Shipping is by far the most energy efficient means of mass cargo transport. Nevertheless, efforts to find ways of reducing fuel consumption must continue with a view of increasing efficiency of shipping operations. Ships that conserve fuel are able to transport cargo and people over longer distances when compared to those that consume a lot of energy. The development makes them more efficient and cheaper to use.4

Energy efficiency can be ensured in a number of ways. One of them entails structural design. The design of a vessel is the main determinant of the efficiency of a ship. For instance, improving this element is known to reduce fuel consumption by about 30%. Technical measures should be taken to produce vessels with highly efficient marine engines.

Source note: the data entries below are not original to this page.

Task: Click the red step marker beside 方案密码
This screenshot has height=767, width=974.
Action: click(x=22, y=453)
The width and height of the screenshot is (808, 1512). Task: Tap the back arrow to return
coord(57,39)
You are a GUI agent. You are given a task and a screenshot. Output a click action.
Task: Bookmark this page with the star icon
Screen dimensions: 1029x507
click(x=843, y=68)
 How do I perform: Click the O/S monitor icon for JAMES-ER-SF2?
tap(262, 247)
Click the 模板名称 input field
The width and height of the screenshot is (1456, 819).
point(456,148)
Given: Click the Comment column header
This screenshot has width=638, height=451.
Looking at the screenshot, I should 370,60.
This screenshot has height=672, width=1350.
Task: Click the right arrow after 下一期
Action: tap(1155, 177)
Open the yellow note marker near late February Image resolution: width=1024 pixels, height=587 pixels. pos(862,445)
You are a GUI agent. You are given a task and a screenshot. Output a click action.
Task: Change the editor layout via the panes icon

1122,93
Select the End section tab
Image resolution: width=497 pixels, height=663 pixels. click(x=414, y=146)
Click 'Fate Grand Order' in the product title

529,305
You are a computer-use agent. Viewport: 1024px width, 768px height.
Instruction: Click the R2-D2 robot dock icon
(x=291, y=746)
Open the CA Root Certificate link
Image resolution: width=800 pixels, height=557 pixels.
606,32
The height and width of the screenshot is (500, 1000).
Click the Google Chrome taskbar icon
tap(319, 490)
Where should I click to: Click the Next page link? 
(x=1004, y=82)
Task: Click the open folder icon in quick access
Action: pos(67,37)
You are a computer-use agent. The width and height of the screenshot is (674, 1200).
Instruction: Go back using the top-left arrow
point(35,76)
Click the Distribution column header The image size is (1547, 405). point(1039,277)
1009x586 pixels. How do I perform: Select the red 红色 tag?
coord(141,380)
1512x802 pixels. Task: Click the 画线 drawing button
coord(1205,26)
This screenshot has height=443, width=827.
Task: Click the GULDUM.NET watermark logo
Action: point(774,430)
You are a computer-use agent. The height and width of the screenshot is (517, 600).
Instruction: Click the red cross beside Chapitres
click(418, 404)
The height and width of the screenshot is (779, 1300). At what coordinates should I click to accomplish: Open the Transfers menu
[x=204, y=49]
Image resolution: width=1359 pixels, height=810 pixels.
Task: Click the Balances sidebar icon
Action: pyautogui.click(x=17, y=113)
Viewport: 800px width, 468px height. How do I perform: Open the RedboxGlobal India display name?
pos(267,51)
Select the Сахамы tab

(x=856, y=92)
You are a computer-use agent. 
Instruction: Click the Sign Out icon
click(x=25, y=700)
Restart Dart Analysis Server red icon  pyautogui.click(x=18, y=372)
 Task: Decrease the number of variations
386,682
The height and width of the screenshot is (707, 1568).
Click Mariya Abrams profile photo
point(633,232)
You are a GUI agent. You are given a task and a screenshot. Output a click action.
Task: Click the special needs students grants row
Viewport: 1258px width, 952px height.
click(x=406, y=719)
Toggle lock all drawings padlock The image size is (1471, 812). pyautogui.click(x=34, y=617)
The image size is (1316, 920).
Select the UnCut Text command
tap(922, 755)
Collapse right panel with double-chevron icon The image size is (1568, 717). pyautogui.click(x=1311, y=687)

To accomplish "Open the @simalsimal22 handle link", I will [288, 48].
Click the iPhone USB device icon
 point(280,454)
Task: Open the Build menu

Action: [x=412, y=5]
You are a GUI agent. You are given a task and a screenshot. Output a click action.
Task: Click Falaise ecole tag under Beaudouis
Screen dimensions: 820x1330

In addition, such vessels should have optimized flow profiles around the hull, rudder, and propeller. Poor design, incorrect use of propulsive arrangements, and poorly maintained hull and propellers lead to increased fuel consumption. Such a development reduces the efficiency of a ship.5

The design of a vessel should take into consideration such factors as the type of goods the ship is to carry, how the cargo will be loaded and offloaded, and the route to be taken. Consideration of such parameters allows for the building of vessels that are tailor-made to perform specific tasks. Such machines are highly efficient given that it takes less time to load and offload and travel to the required destinations. As such, designing for operations should be prioritized over less costly construction at the yard. Such a measure is viable from an energy efficient perspective.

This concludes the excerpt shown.